Whos Shoes

When I picked up Tesla Friday at 5 pm, I had to beg John to talk sense into Heather who was refusing to let Tesla wear her sneakers for the weekend.

Why do I have to beg for Tesla to be allowed to wear her sneakers?  Why does Heather have to stand outside my house yelling at me to buy Tesla sneakers if I want her to wear sneakers?

Hey Heather, buy your own fucking house if you want one and get the hell out of mine!

Aren’t Tesla’s shoes, her shoes….or does Heather wear them on the weekends Tesla is with me?

John finally told Heather to let Tesla have her sneakers.  Since when is he the sensible one?

Heather is just John’s bitch…in so many ways.  It’s not like I have to actually write it for people to know this.  By her own actions she shows me, her own children and Tesla what a big, dramatic, bitch she is with all her assholery.

I asked many questions in this blog.  I don’t expect answers.

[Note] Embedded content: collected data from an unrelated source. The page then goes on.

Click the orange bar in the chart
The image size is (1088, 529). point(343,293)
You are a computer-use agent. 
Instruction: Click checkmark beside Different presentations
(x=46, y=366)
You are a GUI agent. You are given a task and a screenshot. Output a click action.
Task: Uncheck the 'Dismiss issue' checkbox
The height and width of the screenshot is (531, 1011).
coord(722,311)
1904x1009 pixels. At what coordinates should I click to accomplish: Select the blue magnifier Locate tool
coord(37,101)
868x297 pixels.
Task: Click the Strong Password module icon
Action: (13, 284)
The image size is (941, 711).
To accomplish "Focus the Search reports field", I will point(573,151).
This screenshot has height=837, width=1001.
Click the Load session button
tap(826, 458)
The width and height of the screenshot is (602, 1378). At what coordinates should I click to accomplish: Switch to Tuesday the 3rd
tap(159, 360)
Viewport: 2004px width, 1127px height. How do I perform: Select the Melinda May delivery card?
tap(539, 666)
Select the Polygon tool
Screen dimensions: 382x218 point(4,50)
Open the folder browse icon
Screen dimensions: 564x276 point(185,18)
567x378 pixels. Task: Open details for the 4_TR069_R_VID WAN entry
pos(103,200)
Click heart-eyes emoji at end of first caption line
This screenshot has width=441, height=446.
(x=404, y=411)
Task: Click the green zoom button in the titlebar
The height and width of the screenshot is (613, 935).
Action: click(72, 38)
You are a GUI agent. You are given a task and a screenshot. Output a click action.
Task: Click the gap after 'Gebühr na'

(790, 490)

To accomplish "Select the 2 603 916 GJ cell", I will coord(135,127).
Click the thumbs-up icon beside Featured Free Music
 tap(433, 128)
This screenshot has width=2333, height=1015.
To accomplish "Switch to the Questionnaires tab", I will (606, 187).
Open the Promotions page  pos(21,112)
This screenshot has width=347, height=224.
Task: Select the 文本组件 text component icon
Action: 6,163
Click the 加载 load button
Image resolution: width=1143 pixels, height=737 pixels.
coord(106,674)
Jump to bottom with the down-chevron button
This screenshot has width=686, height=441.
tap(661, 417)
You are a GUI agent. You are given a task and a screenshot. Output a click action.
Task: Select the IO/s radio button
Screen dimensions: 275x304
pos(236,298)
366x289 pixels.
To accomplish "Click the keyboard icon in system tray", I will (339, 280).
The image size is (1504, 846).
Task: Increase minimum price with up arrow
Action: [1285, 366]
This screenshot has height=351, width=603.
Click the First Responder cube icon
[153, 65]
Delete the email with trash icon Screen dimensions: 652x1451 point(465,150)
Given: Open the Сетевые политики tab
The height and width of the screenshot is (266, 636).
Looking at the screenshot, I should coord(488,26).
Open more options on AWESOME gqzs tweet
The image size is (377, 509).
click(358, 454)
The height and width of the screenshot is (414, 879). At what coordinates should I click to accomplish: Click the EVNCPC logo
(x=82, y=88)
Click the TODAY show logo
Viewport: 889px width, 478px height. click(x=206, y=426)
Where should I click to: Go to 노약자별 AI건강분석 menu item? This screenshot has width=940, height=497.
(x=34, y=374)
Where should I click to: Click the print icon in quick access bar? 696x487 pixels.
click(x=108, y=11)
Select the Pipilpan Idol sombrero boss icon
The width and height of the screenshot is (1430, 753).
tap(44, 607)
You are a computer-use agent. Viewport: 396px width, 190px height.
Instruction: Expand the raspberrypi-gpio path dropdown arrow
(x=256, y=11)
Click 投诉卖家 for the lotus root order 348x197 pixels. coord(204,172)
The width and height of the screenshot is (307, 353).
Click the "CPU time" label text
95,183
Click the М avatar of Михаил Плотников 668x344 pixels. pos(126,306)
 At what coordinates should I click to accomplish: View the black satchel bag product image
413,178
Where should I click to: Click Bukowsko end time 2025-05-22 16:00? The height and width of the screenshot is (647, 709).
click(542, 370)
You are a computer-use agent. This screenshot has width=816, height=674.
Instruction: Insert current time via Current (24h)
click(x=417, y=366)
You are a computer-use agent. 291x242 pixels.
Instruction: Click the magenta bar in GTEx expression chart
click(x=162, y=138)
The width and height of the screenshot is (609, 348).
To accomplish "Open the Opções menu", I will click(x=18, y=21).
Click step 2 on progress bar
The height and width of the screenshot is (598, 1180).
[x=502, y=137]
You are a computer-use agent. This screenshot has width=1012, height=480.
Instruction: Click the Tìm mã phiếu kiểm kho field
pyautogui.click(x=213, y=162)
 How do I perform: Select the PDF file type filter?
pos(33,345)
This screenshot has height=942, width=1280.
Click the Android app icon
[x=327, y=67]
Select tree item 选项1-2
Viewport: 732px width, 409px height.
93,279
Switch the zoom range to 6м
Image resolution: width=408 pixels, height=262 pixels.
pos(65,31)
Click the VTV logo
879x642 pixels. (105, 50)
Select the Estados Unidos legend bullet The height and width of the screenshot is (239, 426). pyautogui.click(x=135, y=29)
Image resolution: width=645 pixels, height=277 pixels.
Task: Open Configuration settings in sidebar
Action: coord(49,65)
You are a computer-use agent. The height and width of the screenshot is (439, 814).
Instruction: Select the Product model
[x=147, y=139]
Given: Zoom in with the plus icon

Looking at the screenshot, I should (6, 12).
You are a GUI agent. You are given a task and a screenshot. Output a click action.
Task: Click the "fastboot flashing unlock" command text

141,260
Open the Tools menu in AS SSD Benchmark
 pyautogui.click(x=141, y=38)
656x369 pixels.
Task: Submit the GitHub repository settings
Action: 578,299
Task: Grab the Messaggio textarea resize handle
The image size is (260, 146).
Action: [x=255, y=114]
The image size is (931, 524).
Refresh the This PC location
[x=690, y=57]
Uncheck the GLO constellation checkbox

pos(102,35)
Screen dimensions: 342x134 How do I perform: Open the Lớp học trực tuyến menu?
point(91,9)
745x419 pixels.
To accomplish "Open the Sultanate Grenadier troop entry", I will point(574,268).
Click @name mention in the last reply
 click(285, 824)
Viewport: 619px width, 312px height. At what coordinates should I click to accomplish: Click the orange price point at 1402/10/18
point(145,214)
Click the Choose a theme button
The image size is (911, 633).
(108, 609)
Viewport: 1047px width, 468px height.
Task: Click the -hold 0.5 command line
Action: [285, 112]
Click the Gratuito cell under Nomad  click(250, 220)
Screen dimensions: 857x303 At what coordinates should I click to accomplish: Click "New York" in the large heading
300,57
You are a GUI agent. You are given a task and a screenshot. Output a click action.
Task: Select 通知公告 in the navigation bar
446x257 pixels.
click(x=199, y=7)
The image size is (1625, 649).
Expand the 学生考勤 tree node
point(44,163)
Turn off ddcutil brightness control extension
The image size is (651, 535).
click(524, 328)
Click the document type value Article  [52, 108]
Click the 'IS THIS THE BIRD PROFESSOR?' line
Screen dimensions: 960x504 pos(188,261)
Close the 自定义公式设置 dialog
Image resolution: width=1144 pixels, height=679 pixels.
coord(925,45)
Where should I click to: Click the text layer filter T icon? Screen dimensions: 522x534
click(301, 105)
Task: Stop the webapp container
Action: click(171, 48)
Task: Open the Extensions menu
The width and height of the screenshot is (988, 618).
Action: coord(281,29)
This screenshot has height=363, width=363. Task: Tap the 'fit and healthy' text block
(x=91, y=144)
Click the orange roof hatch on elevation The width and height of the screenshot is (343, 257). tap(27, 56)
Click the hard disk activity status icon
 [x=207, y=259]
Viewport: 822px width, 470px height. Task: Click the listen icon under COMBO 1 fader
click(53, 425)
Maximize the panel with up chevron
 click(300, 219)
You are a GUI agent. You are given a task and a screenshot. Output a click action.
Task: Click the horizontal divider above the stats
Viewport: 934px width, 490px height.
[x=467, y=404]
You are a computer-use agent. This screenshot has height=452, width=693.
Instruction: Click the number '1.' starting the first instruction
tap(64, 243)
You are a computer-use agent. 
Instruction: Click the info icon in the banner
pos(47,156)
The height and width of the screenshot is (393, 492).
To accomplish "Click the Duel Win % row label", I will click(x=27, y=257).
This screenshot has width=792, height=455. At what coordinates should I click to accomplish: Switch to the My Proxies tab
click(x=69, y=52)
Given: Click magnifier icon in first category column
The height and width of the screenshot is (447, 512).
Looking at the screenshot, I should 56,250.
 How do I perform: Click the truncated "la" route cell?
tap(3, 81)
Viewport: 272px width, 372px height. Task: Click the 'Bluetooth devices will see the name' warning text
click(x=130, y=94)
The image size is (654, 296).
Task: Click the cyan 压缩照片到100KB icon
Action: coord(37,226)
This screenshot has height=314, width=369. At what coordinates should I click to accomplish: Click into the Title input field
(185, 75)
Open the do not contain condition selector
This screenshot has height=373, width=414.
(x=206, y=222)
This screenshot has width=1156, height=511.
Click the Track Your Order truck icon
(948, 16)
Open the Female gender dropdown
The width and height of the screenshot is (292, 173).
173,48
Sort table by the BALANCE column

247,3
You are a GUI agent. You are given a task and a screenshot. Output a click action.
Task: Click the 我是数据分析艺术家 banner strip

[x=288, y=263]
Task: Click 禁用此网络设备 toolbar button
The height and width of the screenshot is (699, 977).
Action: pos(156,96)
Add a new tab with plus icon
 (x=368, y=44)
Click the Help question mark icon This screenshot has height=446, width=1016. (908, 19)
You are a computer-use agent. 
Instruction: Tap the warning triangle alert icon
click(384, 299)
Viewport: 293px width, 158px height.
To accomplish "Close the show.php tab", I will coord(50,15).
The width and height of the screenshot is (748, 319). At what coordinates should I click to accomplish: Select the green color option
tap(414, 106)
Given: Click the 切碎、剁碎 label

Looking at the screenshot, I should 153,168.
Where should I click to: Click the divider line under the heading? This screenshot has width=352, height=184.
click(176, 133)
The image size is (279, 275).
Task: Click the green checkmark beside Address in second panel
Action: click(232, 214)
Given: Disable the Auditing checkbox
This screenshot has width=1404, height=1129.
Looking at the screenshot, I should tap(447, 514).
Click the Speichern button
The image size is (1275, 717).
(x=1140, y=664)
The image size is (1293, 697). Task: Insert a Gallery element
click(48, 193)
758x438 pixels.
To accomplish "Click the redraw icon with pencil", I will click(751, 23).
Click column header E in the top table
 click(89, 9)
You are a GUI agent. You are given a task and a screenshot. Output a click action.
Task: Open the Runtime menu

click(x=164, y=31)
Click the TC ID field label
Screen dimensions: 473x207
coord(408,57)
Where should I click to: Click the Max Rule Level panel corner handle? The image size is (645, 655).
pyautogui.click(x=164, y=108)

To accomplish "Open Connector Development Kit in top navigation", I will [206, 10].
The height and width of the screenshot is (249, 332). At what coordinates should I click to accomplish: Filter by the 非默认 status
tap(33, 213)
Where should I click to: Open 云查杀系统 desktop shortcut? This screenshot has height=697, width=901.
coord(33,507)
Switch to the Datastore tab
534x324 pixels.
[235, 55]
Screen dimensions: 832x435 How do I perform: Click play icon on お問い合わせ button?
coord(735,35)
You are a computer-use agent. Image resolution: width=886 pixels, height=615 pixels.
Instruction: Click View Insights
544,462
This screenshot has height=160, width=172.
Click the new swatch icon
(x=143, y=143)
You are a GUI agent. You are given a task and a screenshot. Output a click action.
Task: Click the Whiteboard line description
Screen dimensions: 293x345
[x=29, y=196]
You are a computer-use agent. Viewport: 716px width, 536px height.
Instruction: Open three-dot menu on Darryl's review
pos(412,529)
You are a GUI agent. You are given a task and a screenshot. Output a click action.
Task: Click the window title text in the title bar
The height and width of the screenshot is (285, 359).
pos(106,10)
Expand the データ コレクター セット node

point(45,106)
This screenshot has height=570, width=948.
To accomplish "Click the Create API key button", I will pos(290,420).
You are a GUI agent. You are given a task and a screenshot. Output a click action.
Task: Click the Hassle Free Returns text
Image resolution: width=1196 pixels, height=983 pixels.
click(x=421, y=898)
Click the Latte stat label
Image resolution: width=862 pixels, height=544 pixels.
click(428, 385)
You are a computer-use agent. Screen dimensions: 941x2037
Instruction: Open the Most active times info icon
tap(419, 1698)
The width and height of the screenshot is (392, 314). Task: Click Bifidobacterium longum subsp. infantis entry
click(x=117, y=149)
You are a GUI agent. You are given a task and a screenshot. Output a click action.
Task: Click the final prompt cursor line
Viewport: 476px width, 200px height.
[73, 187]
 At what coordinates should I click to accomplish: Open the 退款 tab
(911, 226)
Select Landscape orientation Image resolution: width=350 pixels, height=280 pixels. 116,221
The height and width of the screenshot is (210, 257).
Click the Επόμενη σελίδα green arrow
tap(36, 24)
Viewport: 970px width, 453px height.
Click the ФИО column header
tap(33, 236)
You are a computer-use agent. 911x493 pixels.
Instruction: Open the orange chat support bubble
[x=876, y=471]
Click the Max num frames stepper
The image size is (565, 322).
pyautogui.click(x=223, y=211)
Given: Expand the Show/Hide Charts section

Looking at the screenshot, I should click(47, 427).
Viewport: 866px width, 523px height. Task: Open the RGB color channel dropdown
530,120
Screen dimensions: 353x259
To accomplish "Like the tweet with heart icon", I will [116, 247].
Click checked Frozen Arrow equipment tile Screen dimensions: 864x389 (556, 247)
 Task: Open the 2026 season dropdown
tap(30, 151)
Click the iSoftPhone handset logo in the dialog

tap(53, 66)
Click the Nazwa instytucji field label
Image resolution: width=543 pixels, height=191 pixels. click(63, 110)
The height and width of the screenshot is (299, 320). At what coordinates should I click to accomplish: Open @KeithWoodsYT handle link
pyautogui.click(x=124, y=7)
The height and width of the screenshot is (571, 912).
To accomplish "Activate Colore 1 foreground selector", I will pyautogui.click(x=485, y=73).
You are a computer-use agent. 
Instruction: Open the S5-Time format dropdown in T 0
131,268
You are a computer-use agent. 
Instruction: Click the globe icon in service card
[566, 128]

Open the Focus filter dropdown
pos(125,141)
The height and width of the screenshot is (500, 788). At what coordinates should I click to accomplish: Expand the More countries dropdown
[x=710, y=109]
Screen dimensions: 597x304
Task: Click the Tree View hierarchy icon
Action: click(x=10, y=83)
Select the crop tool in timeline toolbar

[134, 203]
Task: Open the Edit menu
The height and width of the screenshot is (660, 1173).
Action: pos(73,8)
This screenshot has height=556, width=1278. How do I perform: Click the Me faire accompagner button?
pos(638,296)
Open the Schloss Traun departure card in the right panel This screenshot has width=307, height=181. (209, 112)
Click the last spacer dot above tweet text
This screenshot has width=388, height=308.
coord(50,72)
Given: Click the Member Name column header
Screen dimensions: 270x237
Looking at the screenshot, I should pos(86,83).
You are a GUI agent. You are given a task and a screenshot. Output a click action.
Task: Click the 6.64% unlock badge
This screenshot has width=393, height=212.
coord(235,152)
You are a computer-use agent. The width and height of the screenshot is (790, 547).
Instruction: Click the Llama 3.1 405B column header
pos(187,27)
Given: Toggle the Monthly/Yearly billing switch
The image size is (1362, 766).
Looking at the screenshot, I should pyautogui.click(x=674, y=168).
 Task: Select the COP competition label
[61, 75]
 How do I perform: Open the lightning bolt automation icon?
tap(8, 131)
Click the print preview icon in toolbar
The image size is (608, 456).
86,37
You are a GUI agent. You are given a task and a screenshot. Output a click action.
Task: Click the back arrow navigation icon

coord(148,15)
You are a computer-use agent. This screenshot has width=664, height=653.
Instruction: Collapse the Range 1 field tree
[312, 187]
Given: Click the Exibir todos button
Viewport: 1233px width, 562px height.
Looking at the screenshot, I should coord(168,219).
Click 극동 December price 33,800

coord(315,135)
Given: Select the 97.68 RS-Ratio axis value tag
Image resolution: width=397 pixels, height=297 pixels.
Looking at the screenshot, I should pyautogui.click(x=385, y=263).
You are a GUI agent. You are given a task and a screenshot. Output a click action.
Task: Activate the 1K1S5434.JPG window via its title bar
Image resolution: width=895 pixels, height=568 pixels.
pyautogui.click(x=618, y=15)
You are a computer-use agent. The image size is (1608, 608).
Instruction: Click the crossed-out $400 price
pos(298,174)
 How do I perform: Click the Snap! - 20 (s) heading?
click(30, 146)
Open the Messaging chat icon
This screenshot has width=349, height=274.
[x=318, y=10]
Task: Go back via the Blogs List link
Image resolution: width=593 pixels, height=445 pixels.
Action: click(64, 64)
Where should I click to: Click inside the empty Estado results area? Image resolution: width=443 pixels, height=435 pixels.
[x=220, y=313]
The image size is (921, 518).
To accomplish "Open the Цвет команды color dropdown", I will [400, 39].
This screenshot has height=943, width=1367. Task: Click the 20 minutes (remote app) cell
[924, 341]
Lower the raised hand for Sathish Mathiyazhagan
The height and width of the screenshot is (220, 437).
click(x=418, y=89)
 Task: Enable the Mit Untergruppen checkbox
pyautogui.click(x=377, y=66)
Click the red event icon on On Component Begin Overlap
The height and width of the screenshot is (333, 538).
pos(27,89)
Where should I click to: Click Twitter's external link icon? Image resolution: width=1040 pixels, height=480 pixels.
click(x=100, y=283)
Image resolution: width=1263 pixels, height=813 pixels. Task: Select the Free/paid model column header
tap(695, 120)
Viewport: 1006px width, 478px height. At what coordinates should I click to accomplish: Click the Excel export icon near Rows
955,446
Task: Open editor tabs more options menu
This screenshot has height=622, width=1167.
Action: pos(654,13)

One, Two….buckle Tesla’s shoe.

~P.

Dear John~confusing who?

Letters he nevers learn from

Dear John,

Tesla and I were happy she spent the night last night.  That was so much better than just getting two hours together.  She naturally complained for a little, but I finally got across to her that we will just have to enjoy the time we get.  One overnight wasn’t enough, she wanted more.  It’s  hard to explain to Tesla why she has to live with mostly you (and the gang) when she wants to live with me.  Telling her a judge decided means nada to Tesla.  I might as well tell her the Wizard of Oz decided.

Enjoy your time with Tesla and stop being so damn rigid with your ridiculous, unrealistic rules and schedule.  Your world revolves around yourself.  It’s so obvious, yet you don’t see it.  I know you better than you know yourself.  I even understand why you are the way you are.  I get why you filed for divorce….and don’t start with the cheap bags of pot you bought for me or the diet pills I was taking back in 2008.  Neither are your reason for filing for divorce.  You know it.  I know it and a select number of people know it.  Obviously Heather doesn’t know or doesn’t get it yet.  It all depends on how honest you were with her about the dissolving of our relationship.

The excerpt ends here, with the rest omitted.